Als großer Zamonien-Fan war ich natürlich riesig gespannt auf den brandneuen, zwölften Zamonien-Roman von Walter Moers. Ich freue mich ja generell immer riesig auf Zamonien-Nachschub, aber auf die Geschichte des Gallertprinz Qwert aus der 2364. Dimension, den wir bereits aus "Die 13 1/2 Leben des Käpt´n Blaubär" kennen, habe ich besonders hingefiebert. Insgesamt ist Qwert ein äußerst gelungener, fantasievoller und sprachlich raffinierter Roman, der mich erneut spüren ließ, warum Walter Moers innerhalb der deutschen Fantasyliteratur eine Ausnahmestellung einnimmt. Zwar erreicht das Buch für mich persönlich nicht ganz die emotionale Wucht meiner beiden Favoriten – "Die 13½ Leben des Käpt'n Blaubär" und "Rumo & die Wunder im Dunkeln" –, doch kommt es erstaunlich nahe heran.

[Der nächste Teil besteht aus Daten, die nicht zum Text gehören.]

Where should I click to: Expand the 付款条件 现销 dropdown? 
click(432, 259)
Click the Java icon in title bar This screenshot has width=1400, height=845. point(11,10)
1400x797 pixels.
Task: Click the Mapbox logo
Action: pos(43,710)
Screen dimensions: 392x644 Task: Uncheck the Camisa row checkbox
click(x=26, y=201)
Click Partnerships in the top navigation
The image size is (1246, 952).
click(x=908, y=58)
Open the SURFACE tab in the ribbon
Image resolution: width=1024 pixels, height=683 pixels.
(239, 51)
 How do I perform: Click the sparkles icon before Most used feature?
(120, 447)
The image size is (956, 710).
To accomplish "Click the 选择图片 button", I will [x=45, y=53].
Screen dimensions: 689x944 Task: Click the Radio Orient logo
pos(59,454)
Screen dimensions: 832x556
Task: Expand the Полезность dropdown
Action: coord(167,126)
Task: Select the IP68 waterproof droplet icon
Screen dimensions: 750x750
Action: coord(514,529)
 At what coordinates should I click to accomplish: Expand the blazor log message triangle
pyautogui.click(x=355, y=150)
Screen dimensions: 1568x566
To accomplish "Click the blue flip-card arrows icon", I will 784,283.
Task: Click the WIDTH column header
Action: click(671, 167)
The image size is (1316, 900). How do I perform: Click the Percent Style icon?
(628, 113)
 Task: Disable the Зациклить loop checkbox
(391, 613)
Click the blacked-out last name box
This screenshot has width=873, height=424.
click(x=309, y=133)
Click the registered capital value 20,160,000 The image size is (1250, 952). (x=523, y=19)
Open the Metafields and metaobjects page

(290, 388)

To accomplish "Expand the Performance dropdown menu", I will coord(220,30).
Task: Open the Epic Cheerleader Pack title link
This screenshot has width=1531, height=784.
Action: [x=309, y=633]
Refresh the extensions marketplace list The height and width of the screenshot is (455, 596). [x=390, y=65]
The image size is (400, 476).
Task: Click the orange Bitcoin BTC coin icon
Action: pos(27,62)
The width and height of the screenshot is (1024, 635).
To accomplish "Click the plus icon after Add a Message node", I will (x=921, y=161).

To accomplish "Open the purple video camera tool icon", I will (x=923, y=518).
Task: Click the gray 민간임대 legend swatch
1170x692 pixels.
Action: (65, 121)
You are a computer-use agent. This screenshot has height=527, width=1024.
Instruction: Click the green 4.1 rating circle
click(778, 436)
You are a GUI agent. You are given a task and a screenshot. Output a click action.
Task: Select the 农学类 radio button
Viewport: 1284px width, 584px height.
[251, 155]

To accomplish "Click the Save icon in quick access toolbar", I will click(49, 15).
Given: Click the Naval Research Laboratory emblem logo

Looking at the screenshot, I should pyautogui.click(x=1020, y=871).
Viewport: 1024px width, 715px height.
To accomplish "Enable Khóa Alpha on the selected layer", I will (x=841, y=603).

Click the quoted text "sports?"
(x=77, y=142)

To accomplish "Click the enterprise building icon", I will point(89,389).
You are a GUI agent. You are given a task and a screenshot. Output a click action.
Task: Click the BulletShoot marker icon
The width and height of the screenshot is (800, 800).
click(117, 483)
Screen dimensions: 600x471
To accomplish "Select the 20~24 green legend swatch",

Schon das Cover stimmt visuell auf diese neue Reise ein. Es zeigt Prinz Kaltbluth – beziehungsweise den in dessen Körper feststeckenden Qwert – in Ritterrüstung auf seinem Reitwürmchen Schneesturm vor den blauen Kreisen eines Dimensionslochs. Mit dem schlichten, aber dennoch aussagekräftigen Covermotiv, dem großflächig gemusterten Hintergrund und dem großen schnörkeligen Titel fügt sich die Gestaltung nahtlos in die Tradition der bisherigen Zamonien-Cover ein: verspielt, symbolisch und leicht grotesk. Die zahlreichen Zeichnungen im Buch von Walter Moers greifen diese Ästhetik auf und unterstützen den Text wieder atmosphärisch und erzählerisch, ohne ihn zu überfrachten.

Erster Satz: "Qwert Zuiopü stürzte durch ein Dimensionsloch."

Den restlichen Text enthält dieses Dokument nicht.